The Associated Press runs a type of story that we often see reported from Poland — but this time it’s taking place in the Czech Republic.
That is, a project to recover headstones that had been uprooted from a Jewish cemetery destroyed by the Nazis and used for construction work.
The cemetery is question is the destroyed old Jewish cemetery in the town of Prostejov, in central Moravia, which was in use from 1801 until 1908. (There was an even older cemetery, which functioned until this cemetery was founded but was totally demolished in the 19th century.)
Before the Nazis took over, the Jewish community rejected proposals from City Hall to sell the site. After the transport to the Terezin concentration camp of nearly all the town’s 1,442 local Jews, as well as 250 others who came as refugees, the graveyard was doomed to destruction, said Marie Dokoupilova, a historian in the local museum. Only some 200 of those sent to Nazi camps survived the Holocaust, and most of them left the country to live in Israel and elsewhere. Today, there are less than a dozen Jews living in Prostejov.
Dokoupilova, who wrote the only Czech study about the site, said all 1,924 tombstones were desecrated, likely in 1943, and no documents are available to clarify their fate. The search for a site that disappeared such a long time ago in the wartime chaos looked like mission impossible at the beginning, said Tomas Jelinek, who is leading the cemetery effort.
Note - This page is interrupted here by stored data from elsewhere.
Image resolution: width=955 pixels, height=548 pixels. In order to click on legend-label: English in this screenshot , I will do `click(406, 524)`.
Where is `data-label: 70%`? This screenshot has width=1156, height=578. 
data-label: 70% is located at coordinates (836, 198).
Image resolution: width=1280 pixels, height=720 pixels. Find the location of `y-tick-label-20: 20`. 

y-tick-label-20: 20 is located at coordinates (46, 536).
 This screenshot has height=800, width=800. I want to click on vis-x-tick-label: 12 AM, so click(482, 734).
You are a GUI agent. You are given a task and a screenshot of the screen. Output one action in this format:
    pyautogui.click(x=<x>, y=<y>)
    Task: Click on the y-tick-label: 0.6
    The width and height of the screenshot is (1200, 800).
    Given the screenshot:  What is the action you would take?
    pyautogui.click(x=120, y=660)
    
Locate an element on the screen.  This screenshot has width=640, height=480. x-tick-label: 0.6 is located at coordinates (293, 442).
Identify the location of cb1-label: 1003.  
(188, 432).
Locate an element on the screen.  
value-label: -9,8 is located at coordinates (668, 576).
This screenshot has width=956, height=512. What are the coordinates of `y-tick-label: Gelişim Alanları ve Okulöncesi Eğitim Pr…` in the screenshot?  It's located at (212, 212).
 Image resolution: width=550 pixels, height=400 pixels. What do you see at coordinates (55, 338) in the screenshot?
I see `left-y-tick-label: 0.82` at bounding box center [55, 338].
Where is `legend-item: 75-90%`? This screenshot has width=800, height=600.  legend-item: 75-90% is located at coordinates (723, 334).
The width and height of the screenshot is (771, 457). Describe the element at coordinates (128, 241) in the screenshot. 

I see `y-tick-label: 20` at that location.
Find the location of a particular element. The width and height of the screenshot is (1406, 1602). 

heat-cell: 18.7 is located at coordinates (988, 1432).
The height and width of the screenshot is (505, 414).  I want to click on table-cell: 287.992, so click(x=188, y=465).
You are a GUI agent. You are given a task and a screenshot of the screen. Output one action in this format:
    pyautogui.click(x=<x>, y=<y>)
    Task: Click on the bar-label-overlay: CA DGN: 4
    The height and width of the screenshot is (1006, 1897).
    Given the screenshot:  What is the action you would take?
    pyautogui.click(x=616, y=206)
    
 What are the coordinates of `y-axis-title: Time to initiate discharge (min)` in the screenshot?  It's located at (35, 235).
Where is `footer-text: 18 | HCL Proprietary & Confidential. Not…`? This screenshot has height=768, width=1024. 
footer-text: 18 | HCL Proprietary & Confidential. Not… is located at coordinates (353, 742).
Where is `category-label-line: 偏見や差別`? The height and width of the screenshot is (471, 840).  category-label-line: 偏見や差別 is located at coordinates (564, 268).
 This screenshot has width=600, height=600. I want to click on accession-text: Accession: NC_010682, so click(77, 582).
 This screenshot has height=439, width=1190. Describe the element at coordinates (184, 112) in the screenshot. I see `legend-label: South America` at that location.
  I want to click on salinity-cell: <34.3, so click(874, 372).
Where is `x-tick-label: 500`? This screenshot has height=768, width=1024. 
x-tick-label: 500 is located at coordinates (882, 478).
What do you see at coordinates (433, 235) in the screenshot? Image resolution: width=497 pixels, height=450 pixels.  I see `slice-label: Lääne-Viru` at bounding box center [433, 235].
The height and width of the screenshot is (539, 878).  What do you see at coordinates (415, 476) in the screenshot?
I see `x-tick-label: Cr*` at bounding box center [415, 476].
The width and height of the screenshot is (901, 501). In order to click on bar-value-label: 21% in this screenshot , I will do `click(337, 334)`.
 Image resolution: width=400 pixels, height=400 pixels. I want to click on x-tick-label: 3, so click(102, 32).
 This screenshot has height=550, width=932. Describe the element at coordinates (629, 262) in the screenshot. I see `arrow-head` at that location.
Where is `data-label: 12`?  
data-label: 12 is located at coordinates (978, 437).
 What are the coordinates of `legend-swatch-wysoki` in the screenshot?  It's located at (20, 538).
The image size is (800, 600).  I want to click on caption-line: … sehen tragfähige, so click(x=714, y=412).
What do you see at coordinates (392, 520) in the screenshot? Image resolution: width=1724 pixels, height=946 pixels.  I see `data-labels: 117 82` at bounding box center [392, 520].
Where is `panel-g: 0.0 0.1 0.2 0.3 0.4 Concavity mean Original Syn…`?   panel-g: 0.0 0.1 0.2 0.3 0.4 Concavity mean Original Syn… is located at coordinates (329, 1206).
After World War II, the site was used as a sports grounds and the site of an amusement park. Today it is a public park — a small commemorative monument marks the area as a historic Jewish cemetery.
After putting an announcement in the local press, AP reports, Jelinek, a former chairman of the Prague Jewish community, and his team received many tips of where to find stones. Since the project kicked off in July, they have recovered about 150 headstones and fragments of smashed stones. One of the finds was an entire backyard paved with about 50 tombstones.
The recovery project was spearheaded by the Brooklyn-based Hasidic businessman and philanthropist Louis Kestenbaum, Chairman of the Fortis Property Group, who has long been associated with Jewish cemetery preservation — his late father, Rabbi Zvi Kestenbaum, a Holocaust survivor, was the driving force behind the foundation of the U.S. Commission for the Preservation of American’s Heritage Abroad. Rabbi Kestenbaum died, aged 92, in 2013.
Read the full AP story, with pictures

Photo: Pernak1 (Licensed under CC BY-SA 4.0 via Wikimedia Commons)
Prostejov has a New Jewish Cemetery, founded in 1908 as part of the municipal cemetery after the closure of the Old Jewish Cemetery. It includes about 500 headstones and is listed as a cultural monument. According to the Prague Jewish community’s heritage site, it includes some stones transferred from the destroyed old cemetery.
The cemetery has an Art Nouveau ceremonial hall and a monument commemoration both Holocaust victims and Jewish soldiers who died in World War One. It recently underwent clean-up and restoration work.